How to manage rivalry with an adoptive sister.

Around the time our daughter, Miranda, turned 10, my husband, Dave, and I began thinking about adopting a child from another country. When consulted, Miranda decided that it was a good idea. “I want a sister from Guatemala, like my friend, Hannah,” she declared. And that was that!

Four months and thousands of meetings, forms, telephone calls, e-mails, and fingerprints later, we got the call. “Mom, that’s my sister!” Miranda crowed as the three of us gathered to see the tiny face of baby Lucy on our computer screen. We all fell in love with Lucy that day.

A Gentle Reminder

During the 13 months it took for Lucy’s adoption to be finalized, the three of us daydreamed so much, it felt like Lucy was already part of our family. But two months or so after the referral, I realized that this fairy tale had some kinks that needed adjustment.

Miranda, Dave, and I were wandering through a baby store, touching lacy dresses and tiny denim overalls. Miranda grew more and more sullen, lagging behind us, dragging her feet. By the time we reached the stuffed-animal department, she was into a full-blown tantrum. “She is going to get everything and I will get nothing!” she wailed.

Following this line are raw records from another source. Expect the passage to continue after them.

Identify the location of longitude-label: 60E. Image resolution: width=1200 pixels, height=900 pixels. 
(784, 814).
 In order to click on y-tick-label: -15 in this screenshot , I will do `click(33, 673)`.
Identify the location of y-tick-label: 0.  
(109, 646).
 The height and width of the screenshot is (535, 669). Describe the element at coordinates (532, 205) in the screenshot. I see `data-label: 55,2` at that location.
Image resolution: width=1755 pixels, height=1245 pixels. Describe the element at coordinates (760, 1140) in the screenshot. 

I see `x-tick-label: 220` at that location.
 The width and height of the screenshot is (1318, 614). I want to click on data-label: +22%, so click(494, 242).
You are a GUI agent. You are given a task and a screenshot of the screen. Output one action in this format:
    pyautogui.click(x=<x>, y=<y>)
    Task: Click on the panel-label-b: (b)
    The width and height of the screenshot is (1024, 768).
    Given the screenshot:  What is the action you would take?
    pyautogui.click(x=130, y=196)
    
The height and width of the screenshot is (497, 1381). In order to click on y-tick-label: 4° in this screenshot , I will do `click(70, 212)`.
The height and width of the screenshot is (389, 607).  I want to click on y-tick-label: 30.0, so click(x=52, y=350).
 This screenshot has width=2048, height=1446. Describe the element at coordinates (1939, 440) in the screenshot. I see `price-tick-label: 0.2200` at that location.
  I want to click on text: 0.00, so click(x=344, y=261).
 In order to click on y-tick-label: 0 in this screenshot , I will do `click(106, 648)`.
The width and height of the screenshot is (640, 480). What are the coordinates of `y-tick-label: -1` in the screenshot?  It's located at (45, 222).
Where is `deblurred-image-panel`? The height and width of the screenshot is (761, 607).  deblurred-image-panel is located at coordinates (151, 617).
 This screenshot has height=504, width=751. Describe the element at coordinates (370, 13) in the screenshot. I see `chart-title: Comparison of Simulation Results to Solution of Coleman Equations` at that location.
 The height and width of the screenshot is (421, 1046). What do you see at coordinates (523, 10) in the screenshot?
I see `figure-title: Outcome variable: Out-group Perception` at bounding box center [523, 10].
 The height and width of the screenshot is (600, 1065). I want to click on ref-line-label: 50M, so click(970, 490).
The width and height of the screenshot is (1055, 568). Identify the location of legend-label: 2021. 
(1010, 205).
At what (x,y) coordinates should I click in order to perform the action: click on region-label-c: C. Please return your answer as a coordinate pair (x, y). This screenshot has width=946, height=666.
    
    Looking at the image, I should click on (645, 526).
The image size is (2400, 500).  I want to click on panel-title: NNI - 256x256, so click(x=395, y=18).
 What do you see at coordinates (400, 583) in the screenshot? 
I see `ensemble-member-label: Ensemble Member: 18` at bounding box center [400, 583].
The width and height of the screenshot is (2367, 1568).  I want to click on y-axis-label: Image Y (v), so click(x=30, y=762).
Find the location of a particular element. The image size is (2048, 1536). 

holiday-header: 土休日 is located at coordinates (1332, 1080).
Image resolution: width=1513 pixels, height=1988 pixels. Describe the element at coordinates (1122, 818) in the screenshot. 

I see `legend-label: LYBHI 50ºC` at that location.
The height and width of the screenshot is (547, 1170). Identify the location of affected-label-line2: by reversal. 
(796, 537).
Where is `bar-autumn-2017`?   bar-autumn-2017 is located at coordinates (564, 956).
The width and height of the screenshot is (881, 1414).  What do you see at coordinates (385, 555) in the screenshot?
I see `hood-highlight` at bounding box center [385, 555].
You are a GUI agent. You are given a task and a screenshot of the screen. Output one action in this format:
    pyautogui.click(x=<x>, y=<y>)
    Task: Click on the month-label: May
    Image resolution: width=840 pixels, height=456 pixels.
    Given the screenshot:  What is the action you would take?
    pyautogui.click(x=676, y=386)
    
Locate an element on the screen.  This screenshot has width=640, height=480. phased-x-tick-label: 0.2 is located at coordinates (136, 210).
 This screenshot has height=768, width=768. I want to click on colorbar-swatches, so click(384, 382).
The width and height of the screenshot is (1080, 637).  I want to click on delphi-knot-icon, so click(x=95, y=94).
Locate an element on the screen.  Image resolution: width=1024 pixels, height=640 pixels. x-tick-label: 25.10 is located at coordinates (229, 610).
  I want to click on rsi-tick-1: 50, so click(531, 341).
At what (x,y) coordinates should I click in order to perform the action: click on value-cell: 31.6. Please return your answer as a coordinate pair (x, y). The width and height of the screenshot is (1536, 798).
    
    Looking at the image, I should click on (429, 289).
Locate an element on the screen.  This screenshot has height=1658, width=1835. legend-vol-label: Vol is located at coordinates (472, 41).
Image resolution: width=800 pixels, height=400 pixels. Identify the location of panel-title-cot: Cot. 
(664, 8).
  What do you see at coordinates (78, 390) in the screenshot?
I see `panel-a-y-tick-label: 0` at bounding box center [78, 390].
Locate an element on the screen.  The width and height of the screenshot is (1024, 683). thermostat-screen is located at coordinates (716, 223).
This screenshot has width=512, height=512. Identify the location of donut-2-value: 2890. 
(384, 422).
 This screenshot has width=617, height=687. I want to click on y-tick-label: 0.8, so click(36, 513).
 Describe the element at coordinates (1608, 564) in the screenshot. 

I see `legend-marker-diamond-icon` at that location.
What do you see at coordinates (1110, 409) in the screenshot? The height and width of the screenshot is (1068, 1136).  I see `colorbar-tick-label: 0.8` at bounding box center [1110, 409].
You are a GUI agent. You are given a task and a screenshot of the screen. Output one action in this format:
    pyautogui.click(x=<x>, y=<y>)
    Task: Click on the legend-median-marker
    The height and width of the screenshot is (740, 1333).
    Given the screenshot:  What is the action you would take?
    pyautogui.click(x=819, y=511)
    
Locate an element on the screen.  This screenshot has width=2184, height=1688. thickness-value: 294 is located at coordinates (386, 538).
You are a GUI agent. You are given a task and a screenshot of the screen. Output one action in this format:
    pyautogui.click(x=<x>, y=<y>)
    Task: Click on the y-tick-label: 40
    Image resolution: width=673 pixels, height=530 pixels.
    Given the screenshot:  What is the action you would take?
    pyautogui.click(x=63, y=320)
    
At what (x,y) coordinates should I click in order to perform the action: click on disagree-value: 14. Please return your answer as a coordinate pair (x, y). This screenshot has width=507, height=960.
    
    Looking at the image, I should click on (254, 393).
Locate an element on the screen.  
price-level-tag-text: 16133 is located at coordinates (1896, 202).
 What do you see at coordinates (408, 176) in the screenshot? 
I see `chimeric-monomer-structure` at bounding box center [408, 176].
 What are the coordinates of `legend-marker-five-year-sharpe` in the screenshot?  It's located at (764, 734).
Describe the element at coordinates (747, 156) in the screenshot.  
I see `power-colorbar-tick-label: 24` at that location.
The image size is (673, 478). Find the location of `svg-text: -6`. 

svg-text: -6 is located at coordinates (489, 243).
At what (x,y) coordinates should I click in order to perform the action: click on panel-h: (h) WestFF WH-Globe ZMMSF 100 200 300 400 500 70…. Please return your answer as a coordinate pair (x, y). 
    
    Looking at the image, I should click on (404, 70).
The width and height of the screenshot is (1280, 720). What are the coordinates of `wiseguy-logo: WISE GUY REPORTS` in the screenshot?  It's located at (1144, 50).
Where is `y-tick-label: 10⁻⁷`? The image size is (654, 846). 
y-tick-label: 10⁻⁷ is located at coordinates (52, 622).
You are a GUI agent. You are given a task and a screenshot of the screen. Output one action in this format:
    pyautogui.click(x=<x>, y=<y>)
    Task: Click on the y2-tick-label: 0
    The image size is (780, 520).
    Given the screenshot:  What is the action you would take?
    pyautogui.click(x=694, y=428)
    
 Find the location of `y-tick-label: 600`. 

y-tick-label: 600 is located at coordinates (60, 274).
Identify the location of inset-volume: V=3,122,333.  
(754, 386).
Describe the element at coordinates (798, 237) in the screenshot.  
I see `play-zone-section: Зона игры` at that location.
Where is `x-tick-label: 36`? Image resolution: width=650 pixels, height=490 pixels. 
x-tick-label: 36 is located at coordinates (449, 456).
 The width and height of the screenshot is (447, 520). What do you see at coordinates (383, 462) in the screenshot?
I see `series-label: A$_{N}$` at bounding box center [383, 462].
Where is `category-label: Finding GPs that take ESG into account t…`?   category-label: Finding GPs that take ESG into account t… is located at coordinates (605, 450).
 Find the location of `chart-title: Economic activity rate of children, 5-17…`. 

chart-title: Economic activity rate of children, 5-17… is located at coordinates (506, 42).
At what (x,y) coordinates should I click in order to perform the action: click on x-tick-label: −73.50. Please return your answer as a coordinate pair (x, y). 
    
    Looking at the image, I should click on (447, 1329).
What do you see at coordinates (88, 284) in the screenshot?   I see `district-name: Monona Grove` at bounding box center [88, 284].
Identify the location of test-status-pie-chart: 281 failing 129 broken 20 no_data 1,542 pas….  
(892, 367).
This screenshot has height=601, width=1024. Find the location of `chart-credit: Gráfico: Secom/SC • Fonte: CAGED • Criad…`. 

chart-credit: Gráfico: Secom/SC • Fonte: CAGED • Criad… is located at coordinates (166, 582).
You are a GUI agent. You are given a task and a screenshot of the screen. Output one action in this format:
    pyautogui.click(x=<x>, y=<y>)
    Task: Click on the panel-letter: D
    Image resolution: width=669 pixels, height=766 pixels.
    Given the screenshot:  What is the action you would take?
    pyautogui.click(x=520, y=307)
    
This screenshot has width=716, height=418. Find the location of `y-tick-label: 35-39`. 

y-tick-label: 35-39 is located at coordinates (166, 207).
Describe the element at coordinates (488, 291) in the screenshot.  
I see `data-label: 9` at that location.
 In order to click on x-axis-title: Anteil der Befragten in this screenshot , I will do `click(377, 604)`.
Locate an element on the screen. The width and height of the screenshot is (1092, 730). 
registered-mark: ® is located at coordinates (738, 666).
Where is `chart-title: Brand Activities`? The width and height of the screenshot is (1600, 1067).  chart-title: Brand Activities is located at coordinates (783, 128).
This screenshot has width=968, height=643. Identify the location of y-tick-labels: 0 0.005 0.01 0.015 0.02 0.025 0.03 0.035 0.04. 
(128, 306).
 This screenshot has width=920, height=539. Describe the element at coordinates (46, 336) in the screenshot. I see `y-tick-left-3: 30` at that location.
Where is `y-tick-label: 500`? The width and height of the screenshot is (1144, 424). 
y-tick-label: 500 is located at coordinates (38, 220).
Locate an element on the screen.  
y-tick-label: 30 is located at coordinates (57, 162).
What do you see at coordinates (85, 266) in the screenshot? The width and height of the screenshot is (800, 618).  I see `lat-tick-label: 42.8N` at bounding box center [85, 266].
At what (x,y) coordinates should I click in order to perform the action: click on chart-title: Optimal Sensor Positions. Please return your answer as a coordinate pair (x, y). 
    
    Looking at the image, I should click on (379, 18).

When we got home, I did the only thing I could think to do: I pulled out Miranda’s baby album and we looked at shots of me holding her the day she was born. We watched the home videos of those early days. Reminiscing about the day she came home seemed to reassure her.

The big day came a few months later. I’ll never forget the smile that spread across Miranda’s face when we first met Lucy, at the airport. By the end of our 45- minute ride home, Lucy and Miranda were pals.

Trouble in Paradise

The credits don’t roll here, though.

The rivalry that erupted in the department store continues to rear its head. When Miranda sits close to me and holds my hand, Lucy turns herself into a 20-pound wedge to try to separate us. It makes Miranda furious. “You’re my mom, too!” she says.

Like any sisters, the girls argue over possessions; if Miranda has something, Lucy wants it. Dave and I talk with Miranda about her feelings. She’s very honest.

“Sometimes, I wish it was still just the three of us,” she has said more than once. She and I go out every Saturday afternoon, just the two of us, for lunch or a movie. She and Dave regularly play video games—in the basement, away from Lucy’s little fingers.

Sisterhood forever!

But, for the most part, in the year and a half since Dave and I brought Lucy home, we’ve all settled into our new roles. I’ve watched Miranda teaching Lucy to give high five’s, and Lucy showing Miranda how to spread the filling from an Oreo cookie all over her face and hair. Seen giggling at the kitchen table, or laughing on the family room floor, the two girls obviously adore each other. And while Dave and I know we’ll be going through Miranda’s moody adolescence about the time that Lucy hits the terrible two’s, we wouldn’t trade our life for any other. Nor would our girls. Just ask them!